British season runs from October to December.

Choose the best
Go for pumpkins that feel heavy for their size, with a smooth, firm skin. Smaller pumpkins tend to have more flesh.

Prepare it
As pumpkins have very tough skins, some hard graft is needed to get into them. Put the squash on a thick tea-towel to keep it steady, then use a large strong knife to cut it in half. It can be heavy going, so work in sections until you reach the bottom. If the skin is particularly thick, you may need to hammer the knife in with a rolling pin. Once one side is cut, turn the pumpkin round and cut down on the other side, until it's split in two. Scoop out the seeds and any stringy parts. If the pumpkin is particularly big, cut it into quarters then, using a small, sharp knife, pare off the skin (unless you plan to roast it, in which case the skin can stay on). Then cut into chunks or wedges as required.

Store it
Kept in a cool, dark, well-ventilated place, it will keep for several weeks. Once cut, it should be kept in an airtight container in the fridge, where it will keep for around a week.

Cook it
Cut into chunks and bake or roast (30-40 minutes) or boil (15-20 minutes). Use to make soups, add to stews or mash as a side dish.

You may also like to see these tasty low carb Pumpkin Spice Muffins

see recipe / information here

All the best Jan


Martha said...

One of the best things about autumn is pumpkin and all the amazing recipes that go with it.I LOVE pumpkin.

happyone said...

I had a pumpkin muffin for breakfast. : )

Dancin Fool said...

That looks and sounds heavenly! I know what I will be doing with my pumpkin innards this year :0)

only slightly confused said...

The local, family owned candy store offers pumpkin pie fudge this time of year...I can assure you it's not low sugar.

Snowbird said...

I just love pumpkins this time of the year, I have yet to try pumpkin pie, this does look delicious

Debby Ray said...

Looks delectable! :)

Conniecrafter said...

Oh boy does that sound interesting, you know I have cooked many squash, but always buy my pumpkin from a can, never thought of that before. Guess it is just easier. I will have to see if my hubby would like me to try this recipe instead of the one I usually do for our Thanksgiving meal :)

Christine said...

I didn't think there could be such a thing as low carb pumpkin pie, thanks for sharing!

DeniseinVA said...

Enjoyed the information and the recipe Jan, thank you :)

Debbie said...

This is a nice, healthy alternative!! I am always amazed by your creative recipes. The hubs loves 🎃 pie!!

Red Rose Alley said...

Oh my, chocolate pumpkin pie, that's new to me. Two of my favorite goodies in one. This looks really good. I've been moving all week and finally getting settled in. I'll try to come around and visit when I can, Jan. Moving can be so exhausting, especially since I just moved two years ago. Oh well, such as life.

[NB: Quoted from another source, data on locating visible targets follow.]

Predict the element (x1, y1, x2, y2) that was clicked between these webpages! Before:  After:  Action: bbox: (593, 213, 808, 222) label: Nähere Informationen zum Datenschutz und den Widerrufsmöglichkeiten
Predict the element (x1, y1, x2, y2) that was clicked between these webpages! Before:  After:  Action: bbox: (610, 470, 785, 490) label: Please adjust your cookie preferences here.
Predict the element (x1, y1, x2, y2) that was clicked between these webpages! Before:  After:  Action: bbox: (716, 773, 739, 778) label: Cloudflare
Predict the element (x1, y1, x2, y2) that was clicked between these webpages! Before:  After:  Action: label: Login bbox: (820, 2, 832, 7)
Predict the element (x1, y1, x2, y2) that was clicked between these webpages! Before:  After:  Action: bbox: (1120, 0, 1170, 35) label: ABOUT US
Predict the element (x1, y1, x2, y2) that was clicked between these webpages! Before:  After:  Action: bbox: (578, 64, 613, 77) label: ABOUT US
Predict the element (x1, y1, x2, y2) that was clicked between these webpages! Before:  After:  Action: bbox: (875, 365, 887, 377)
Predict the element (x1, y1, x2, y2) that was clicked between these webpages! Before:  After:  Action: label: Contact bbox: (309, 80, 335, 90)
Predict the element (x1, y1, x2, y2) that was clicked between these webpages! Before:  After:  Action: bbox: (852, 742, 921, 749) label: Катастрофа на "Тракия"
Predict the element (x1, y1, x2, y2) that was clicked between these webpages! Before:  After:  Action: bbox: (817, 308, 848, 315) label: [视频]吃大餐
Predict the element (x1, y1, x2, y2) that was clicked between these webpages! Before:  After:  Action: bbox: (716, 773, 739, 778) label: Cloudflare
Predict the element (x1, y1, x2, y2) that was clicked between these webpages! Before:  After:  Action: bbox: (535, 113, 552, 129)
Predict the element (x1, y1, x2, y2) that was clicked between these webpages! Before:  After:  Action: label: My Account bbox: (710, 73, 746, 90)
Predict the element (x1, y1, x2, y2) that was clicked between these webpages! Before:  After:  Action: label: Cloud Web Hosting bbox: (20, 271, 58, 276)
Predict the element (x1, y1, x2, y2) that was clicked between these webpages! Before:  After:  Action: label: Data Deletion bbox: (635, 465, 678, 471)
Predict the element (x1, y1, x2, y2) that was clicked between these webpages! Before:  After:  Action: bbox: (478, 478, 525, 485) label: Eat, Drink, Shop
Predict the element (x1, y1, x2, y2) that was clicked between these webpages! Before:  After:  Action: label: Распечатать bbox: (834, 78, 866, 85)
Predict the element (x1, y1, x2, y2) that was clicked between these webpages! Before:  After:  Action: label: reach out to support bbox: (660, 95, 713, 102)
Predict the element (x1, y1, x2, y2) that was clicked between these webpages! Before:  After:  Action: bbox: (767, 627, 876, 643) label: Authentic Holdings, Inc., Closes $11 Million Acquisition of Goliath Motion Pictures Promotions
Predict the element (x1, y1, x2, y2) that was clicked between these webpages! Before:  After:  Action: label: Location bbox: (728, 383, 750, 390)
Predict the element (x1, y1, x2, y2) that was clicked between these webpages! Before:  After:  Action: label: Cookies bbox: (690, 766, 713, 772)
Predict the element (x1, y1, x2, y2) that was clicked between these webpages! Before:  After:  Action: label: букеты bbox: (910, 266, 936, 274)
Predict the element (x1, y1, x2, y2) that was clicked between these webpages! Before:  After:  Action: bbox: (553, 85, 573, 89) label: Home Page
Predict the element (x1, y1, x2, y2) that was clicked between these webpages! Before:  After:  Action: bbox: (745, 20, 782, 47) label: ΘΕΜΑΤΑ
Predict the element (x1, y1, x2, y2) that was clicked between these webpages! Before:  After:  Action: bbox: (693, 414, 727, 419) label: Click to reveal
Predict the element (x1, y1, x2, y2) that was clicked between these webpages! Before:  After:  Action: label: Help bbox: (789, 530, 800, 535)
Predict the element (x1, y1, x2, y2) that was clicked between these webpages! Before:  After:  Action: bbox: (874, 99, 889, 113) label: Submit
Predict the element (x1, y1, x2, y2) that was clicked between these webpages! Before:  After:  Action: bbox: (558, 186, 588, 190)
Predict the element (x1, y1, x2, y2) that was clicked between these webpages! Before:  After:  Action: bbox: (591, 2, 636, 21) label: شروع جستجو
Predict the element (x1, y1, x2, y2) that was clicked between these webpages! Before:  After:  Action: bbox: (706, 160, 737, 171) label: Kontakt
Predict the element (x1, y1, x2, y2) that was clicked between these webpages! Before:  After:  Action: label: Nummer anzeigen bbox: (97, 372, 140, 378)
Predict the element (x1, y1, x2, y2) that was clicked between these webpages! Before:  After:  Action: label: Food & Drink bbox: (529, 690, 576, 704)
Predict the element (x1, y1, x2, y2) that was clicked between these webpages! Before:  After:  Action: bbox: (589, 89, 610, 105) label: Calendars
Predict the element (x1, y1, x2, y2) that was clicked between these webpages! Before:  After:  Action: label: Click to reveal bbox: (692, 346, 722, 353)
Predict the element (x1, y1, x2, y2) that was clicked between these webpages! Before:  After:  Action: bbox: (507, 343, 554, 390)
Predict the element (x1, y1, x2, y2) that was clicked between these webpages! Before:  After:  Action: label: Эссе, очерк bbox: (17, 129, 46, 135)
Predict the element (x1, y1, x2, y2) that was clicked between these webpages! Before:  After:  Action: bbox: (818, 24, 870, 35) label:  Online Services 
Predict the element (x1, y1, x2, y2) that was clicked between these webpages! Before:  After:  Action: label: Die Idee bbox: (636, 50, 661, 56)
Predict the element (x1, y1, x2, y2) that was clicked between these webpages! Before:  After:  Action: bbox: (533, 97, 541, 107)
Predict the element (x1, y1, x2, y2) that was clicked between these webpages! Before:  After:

I hope you are enjoying this glorious season.


Revrunner said...

I'm all about making some pies from the Amish squash/pumpkins my neighbor gave me.

Karen - Quilts...etc. said...

I make sure to sharpen a knife before I start and then rock it back and forth - I have not tried chocolate with pumpkin - sounds interesting.

The Happy Whisk said...

I love, love, love pumpkins. This year, a local farmer I know was selling pumpkin pie pumpkins. No chemicals used at all. I baked them and even ate the skins, that's how good it was. The rest I blended (with the skin), and put in the fridge for desserts.

or ... spoonfuls here and there.

Anyway, yum Jan. Your stuff looks good!

Lisa said...

I have often wondered what a pumpkin pie would be like, maybe I should make this year I actually try it.
Lisa x

Chatty Crone said...

That chocolate pumpkin pie looks out of this world!